Я ответил Черчиллю, что это решение соответствует уровню - впрочем весьма почтенному - американских старших сержантов, но что я не представляю себе, как он сам, Черчилль, может принимать его всерьез. Что касается меня, я обязан считаться с тем, что осталось Франции от ее суверенитета. Я питаю - и в этом можно не сомневаться - самое глубокое уважение к нему и к Рузвельту, однако ни в коей мере не считаю их правомочными решать вопросы управления Французской империей. Союзники, не посчитавшись со мной, вопреки мне, установили систему, которая действовала в Алжире. Не получив, видимо, от нее большой радости, они теперь собираются привязать к ней еще и Сражающуюся Францию. Но это ее отнюдь не устраивает. Если ей предстоит исчезнуть, она предпочтет исчезнуть с честью.
Черчилль, казалось, не уловил моральной стороны вопроса. "Посмотрите, - сказал он, - что представляет собой мое собственное правительство. Когда я в свое время его формировал, я указывал, что буду не покладая рук бороться против духа Мюнхена, и ввел туда всех наших явных "мюнхенцев". И что же! Они пошли в ногу, так что теперь их не отличишь от всех прочих". "Если вы так говорите, - возразил я, - вы, следовательно, упускаете из виду то, что происходит сейчас во Франции.
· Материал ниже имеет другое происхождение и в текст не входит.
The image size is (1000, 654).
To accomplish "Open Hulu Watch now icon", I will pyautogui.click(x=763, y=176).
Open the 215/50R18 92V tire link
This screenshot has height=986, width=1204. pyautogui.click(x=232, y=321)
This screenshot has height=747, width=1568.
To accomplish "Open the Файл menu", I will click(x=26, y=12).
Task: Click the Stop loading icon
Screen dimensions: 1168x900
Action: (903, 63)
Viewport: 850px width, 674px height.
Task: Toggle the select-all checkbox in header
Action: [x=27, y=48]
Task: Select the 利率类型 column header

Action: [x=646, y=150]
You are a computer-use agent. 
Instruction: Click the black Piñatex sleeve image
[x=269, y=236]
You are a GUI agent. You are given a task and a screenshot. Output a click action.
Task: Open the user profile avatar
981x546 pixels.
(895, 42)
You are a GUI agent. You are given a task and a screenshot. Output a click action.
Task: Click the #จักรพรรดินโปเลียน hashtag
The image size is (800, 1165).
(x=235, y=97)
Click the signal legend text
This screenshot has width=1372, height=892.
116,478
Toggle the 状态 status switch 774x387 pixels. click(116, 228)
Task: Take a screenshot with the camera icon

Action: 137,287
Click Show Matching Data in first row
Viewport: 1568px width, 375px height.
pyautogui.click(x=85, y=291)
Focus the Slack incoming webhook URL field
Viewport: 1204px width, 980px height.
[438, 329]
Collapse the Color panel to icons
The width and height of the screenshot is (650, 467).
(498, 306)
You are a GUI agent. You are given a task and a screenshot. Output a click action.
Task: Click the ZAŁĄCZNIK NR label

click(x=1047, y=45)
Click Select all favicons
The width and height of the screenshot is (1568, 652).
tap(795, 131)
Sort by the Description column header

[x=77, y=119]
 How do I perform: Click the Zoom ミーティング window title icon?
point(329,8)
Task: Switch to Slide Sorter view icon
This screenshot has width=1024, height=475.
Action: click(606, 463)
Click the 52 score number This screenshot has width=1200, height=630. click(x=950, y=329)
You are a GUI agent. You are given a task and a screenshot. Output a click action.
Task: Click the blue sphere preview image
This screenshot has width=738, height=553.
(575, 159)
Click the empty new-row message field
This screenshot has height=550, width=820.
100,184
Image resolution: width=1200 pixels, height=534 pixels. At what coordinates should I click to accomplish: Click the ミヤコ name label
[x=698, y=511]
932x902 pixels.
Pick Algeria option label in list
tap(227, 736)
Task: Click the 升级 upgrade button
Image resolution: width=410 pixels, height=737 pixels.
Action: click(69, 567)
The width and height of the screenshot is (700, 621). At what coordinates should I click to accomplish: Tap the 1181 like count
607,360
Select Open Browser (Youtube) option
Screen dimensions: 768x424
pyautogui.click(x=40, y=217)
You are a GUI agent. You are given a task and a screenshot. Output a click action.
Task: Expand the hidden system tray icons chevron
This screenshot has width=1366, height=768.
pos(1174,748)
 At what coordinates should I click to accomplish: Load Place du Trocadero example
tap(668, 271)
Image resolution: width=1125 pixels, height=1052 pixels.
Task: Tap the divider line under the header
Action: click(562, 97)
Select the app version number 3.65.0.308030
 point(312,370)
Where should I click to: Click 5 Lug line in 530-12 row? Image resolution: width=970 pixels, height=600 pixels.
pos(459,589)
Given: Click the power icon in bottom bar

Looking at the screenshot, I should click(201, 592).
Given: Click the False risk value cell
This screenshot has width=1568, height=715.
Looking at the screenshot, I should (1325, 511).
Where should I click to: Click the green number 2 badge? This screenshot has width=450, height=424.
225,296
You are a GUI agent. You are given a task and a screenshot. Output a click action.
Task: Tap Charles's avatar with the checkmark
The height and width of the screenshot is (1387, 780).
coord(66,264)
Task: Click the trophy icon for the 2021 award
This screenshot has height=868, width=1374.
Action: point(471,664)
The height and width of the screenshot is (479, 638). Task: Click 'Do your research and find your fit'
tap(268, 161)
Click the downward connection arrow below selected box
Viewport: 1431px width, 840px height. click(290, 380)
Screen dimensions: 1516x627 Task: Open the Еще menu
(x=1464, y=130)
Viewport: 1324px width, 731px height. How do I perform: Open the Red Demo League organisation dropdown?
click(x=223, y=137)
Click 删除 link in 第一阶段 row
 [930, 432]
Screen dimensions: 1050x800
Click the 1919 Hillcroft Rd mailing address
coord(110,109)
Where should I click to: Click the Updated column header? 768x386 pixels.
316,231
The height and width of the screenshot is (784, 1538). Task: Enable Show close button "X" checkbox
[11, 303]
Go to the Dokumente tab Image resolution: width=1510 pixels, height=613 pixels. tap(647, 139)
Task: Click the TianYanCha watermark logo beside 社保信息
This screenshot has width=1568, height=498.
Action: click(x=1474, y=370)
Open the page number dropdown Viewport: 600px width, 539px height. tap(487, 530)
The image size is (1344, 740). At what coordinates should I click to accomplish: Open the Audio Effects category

А я лично не являюсь таким политическим деятелем, который стремится сформировать кабинет и обеспечить себе большинство в парламенте". Премьер-министр, однако, попросил меня подумать над предложенным мне проектом... "Сегодня вечером, добавил он, - вы будете беседовать с президентом Соединенных Штатов и убедитесь сами, что в этом вопросе мы с ним солидарны". Он проводил меня садом до входной калитки, и стоявший возле нее английский часовой взял на караул. "Заметьте, - сказал он мне, - что если здесь имеются американские часовые, то рядом есть и английские, причем они прекрасно ладят между собой".
Вскоре за мной пришли от Рузвельта, чтобы условиться насчет встречи. Я отправился к президенту поздно вечером. Сидя рядом на диване, мы провели вместе целый час в большом зале отведенной для него виллы. Хотя мой собеседник старательно делал вид, что мы находимся с глазу на глаз, я заметил, как по внешней галерее скользили какие-то тени да и в углах самой комнаты подозрительно шевелились занавески. Позже я узнал, что нашу беседу скрытно слушали Гарри Гопкинс[42] и несколько секретарей и что вооруженные полицейские охраняли Рузвельта. Именно их неуловимое присутствие и создало ту странную атмосферу, в которой прошел наш первый с Рузвельтом разговор. Этим вечером, как, впрочем, и при всех дальнейших наших встречах, он старался проникнуться моим духом, расточал, желая меня убедить, не столько аргументы, сколько личное обаяние, но ни разу не отступил от заранее принятого решения.